I shared a little knowing glance with the girls and said something like, “So Lucas doesn’t know, but he’s answering anyway.” And then the bell rang. No time for further reflection. But everyone was laughing a little on the way out—hopefully at themselves as much as at their classmates.

Beauty Is a Math Art Class

5:00 p.m., on a Tuesday afternoon. Halfway through the hour-and-a-half seminar period of high school mathematical art. It smells like Swedish Fish and Sour Patch Kids, and a little musty (but that’s just the smell of the Saint Ann’s School basement). The last song to come over my Bach Pandora Radio station was actually a Bach, but now we’re listening to a little Debussy.

On the floor, near the door, three kids play around on the computer, letting their minds mull over how to turn their fascination with the game Mastermind into a piece of mathematical art. They are inspired by this beautiful image of the game Tic Tac Toe, but they aren’t sure how to implement something like it with such a large game as Mastermind.

To my left, a boy searches the web for a piece of code he needs for his computerized work. He’s so far advanced in computer programming that I have no idea what he’s doing; I just can tell that it’s incredible.

Through the folding wall behind me, I hear a kid on the piano, riffing on some bars of a piece of music written to the square root of two.
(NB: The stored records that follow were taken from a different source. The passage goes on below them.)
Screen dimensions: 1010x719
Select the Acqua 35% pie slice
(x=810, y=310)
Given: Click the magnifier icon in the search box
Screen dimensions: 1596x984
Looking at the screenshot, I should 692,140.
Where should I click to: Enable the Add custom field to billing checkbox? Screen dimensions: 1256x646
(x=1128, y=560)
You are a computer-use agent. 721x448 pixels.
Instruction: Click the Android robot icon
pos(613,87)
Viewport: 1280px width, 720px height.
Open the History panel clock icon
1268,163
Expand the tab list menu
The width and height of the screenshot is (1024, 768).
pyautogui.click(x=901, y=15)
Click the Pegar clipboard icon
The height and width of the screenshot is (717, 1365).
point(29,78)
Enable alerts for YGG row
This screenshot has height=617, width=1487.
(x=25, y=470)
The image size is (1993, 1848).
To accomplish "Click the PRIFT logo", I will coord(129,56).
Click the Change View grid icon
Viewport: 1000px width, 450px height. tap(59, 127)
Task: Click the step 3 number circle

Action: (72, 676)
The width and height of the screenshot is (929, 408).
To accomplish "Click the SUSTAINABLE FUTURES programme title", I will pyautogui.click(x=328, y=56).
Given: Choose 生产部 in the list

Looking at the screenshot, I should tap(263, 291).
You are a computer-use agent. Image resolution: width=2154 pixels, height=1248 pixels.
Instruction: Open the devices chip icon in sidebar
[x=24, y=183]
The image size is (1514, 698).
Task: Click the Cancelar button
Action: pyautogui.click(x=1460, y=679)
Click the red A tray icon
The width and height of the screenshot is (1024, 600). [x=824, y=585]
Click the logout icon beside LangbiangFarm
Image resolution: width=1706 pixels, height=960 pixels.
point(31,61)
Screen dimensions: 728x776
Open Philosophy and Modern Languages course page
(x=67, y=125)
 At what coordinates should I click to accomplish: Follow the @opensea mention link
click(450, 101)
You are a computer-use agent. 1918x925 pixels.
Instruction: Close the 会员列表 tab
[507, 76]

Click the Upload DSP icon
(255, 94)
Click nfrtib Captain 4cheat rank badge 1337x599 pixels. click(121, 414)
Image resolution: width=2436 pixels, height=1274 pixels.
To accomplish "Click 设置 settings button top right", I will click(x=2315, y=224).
Now it’s melodic; now jazzy.

A few minutes later, a kid across the room folds something out of paper. “Hey, look at this,” he says. “It looks like a spiral.” The computer programmer beside me looks up, looks thoughtful, and says, “Wow, that’s actually really cool.” He puts his computer aside and scoots over to learn how to make it.

The only disruption to our total state of peace is the occasional scuffle from the duo on the floor at my feet, bickering over where to place the next Sonobe in their polyhedron. The color symmetries just aren’t working out right; it’s hard to build an icosahedron with two colors.

If the kid making a Rube Goldberg machine were here, things would be a bit noisier. The tranquility would be broken by a video of water flowing upwards in spirals or sound waves forcing sand into crazy patterns. He’s thinking that the theme of his machine will be curves, and he wants to incorporate as many as possible—linear, parabolic, sinusoidal, Brachistochrone, exponential… He’s home sick, though.

Me, I just knit. Sometimes I ask a question; sometimes someone asks me something. Am I in charge? I guess so. They’ve had class without me before, though, on a day when I was absent. Usually seminars are cancelled when the teacher is out; but they bought their own Swedish Fish and did their thing.

I love a math class full of bustle and noise, with discoveries, debates, and excitement whizzing around the room. But this is nice, too: a peaceful room where most of the sharing is done by showing, not by telling, and the making of mathematics takes a long time.